Segundo seu tradutor, Modesto Carone, esta narrativa, contida em O médico rural [1990], é um “[…] verdadeiro poema em prosa composto por dois períodos e duas codas dialeticamente articulados, em que os dados da realidade nua e crua do primeiro são apresentados como hipótese, ao passo que a versão distorcida e cor-de-rosa do segundo vem marcada pelas certezas do indicativo.
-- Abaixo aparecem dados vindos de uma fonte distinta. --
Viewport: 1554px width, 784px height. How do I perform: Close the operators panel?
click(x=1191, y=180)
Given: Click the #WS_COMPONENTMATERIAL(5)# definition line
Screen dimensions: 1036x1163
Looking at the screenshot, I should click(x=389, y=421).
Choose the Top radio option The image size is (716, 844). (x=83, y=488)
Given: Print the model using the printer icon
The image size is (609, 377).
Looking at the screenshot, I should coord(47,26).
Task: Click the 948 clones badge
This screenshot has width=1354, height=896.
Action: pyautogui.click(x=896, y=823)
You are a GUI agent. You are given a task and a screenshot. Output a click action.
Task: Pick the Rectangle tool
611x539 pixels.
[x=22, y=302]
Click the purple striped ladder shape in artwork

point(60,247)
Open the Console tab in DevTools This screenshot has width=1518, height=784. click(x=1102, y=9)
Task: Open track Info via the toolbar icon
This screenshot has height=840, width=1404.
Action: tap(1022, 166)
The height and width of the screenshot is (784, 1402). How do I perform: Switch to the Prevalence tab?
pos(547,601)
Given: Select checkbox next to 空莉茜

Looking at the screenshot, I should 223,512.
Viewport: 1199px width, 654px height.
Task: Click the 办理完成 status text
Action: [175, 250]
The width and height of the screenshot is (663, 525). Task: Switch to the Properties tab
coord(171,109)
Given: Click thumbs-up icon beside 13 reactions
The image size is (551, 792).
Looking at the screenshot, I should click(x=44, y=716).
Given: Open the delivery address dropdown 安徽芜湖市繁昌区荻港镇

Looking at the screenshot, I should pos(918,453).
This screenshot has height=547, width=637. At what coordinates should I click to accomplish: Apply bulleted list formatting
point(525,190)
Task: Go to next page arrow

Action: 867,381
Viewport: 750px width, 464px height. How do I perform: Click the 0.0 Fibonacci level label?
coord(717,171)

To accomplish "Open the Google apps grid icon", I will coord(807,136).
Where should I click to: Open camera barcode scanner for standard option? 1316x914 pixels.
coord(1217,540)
Nada disso no entanto é estranho, principalmente para quem disse, um dia, que no mundo ‘há muita esperança, mas não para nós'”. Nada estranha também a proximidade com Taussig, se lembrarmos que este encontra o princípio ‘natural’ da mímese – e seu leitmotiv – em outra narrativa kafkiana do mesmo livro, “Um relatório à academia”, do qual Taussig empresta o título ao prefácio de seu Mimesis and alterity [1993].

Assim, pergunto: Em que medida os “índios” do Putumaio descritos por Michael Taussig guardam semelhanças com esta amazona frágil e tísica, mas que se apresenta como bela dama em branco e vermelho, girando por séculos a fio no picadeiro macabro do espaço da morte? Em que medida os “brancos” não se parecem com este diretor de circo a empunhar o chicote chamado “exigências de mercado”, cujas chibatadas mantêm o galope do cavalo chamado “empresa capitalista” em torno do pidadeiro da economia global? Em que medida os “muchachos” não se aproximam dos orgulhosos criados de libré que controlam as cortinas/véu alucinatório, sem descerrá-lo todavia? Em que medida o ocidente não se senta na galeria e, ao assistir a tal espetáculo macabro de que é co-partícipe, chora sem o saber? E, finalmente, o quanto não haveria deste espectador que irrompe no picadeiro para dizer BASTA! em Timerman, em Taussig e em Mutumbajoy, ao buscarem, tal qual outros escritores argentinos do período da sua ditadura militar (como Manuel Puig e Luis Gusmán), romper o círculo de sortilégio das narrativas sobre o terror ao orquestrar o realismo mágico com a realidade da magia [Taussig 1983]?